EGU21-15428
https://doi.org/10.5194/egusphere-egu21-15428
EGU General Assembly 2021
© Author(s) 2021. This work is distributed under
the Creative Commons Attribution 4.0 License.

Aircraft mass balance estimate of methane emissions from offshore gas facilities in the Southern North Sea

Magdalena Pühl1, Anke Roiger1, Alina Fiehn1, Stefan Schwietzke2, Grant Allen3, Amy Foulds3, James Lee4, James L. France5,6, Tom Lachlan-Cope5, Nicola Warwick7,8, and Ignacio Pisso9
Magdalena Pühl et al.
  • 1Deutsches Zentrum für Luft- und Raumfahrt (DLR) , Institut für Physik der Atmosphäre, Oberpfaffenhofen, Germany
  • 2Environmental Defense Fund, Berlin, Germany
  • 3Department of Earth and Environmental Science, University of Manchester, Manchester, M13 9PL, UK
  • 4National Centre for Atmospheric Science, University of York, York, YO10 5DQ, UK
  • 5British Antarctic Survey, Natural Environment Research Council, Cambridge CB3 0ET, UK
  • 6Department of Earth Sciences, Royal Holloway, University of London, Egham TW20 0EX, UK
  • 7Department of Chemistry, University of Cambridge, Cambridge, CB2 1EW, UK
  • 8National Centre for Atmospheric Science (NCAS), University of Cambridge, Cambridge, UK
  • 9Norwegian Institute for Air Research (NILU), Kjeller, Norway

Atmospheric methane (CH4) concentrations have more than doubled since the beginning of the industrial era, making methane the second most important anthropogenic greenhouse gas after carbon dioxide (CO2). Fossil fuel extraction is one of the major anthropogenic methane sources as it is estimated to account for 22 % of global CH4 emissions. However, studies indicate that inventories underestimate emissions arising from the oil and gas industry.
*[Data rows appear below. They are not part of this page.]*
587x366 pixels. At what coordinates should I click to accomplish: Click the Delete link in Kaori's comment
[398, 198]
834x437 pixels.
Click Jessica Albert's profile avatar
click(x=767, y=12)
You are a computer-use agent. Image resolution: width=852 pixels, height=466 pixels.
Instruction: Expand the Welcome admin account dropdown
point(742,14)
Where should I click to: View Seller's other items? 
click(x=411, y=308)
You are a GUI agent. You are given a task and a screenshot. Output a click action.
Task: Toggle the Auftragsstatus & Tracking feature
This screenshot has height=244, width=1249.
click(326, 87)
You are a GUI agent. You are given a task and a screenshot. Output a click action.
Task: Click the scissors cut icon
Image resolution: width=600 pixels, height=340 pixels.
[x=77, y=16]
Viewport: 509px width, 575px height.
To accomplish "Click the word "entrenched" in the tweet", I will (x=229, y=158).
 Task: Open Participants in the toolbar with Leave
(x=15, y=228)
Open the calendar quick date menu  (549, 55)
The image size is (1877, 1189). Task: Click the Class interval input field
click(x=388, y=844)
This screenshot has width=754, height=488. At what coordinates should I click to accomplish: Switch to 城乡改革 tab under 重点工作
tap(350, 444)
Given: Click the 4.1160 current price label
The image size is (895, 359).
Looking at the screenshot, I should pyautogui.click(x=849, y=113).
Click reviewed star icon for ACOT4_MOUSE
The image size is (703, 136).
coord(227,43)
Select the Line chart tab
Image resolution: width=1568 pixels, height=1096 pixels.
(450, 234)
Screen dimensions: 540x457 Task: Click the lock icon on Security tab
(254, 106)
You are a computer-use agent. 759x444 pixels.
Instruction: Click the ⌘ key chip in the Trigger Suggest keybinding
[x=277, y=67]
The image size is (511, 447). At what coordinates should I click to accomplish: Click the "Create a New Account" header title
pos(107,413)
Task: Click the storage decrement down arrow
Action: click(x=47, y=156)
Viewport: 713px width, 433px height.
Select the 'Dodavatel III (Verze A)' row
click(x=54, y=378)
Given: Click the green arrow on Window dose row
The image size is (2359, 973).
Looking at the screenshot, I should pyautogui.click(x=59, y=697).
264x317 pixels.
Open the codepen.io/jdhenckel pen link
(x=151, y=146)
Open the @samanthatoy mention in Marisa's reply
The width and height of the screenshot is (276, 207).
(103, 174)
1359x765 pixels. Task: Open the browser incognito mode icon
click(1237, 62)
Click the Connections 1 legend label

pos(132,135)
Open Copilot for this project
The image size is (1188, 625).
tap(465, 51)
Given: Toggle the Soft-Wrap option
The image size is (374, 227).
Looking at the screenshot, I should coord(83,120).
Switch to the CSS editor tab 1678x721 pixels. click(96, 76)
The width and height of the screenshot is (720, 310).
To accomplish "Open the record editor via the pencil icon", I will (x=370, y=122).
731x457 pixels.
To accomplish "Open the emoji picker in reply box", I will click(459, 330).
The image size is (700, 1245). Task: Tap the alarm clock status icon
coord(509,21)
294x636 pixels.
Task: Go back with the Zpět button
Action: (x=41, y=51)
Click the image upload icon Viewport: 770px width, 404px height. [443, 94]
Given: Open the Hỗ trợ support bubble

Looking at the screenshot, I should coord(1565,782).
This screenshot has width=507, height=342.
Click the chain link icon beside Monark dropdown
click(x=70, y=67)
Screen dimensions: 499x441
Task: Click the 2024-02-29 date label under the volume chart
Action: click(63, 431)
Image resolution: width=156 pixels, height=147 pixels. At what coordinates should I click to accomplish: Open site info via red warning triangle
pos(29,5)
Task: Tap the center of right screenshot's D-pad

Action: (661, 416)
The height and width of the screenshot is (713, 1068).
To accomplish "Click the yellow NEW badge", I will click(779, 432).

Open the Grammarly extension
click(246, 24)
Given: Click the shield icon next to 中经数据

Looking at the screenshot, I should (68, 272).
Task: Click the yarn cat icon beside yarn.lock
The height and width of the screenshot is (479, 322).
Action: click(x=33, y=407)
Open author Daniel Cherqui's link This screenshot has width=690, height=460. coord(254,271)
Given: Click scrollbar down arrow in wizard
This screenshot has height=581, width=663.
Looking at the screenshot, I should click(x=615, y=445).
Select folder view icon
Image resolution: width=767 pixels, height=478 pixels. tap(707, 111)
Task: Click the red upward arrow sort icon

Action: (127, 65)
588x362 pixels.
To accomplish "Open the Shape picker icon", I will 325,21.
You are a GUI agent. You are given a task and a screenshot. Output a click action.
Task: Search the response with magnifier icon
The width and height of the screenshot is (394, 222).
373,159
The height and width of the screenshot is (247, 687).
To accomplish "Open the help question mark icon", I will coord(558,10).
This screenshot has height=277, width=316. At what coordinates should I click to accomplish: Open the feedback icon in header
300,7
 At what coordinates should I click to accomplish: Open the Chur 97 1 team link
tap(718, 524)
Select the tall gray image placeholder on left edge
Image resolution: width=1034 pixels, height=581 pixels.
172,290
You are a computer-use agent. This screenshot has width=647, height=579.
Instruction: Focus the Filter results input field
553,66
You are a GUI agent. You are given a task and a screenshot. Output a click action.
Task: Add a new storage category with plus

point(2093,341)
In two airborne field campaigns carried out in spring 2018 and 2019 offshore gas facilities in the Southern North Sea were probed. A total of nine research flights were conducted to characterize platform emissions. The Twin Otter research aircraft, operated by the British Antarctic Survey, was equipped with a high-precision 10 Hz analyzer (Picarro) to continuously measure CH4 and CO2. In order to identify fossil fuel emissions ethane (C2H6) was simultaneously measured with a 1 Hz TILDAS instrument (Aerodyne Research, Inc). On offshore oil and gas platforms methane is emitted by leakage, venting or flaring. To catch the methane plume, stacked transects were flown downwind of single platforms or platform complexes.

Methane fluxes were calculated for six British and four Dutch facilities using the mass balance method. Correlations with C2H6 and CO2 were found with the latter indicating partly combusted methane from flaring. Uncertainties of fluxes arise mainly due to uncertainty of the wind measurement and the plume height. The calculated fluxes were compared to emissions reported to inventories (UK National Atmospheric Emissions Inventory (NAEI), UK Environmental and Emissions Monitoring System database (EEMS), Scarpelli inventory (2016)) and individually reported emissions from Dutch operators.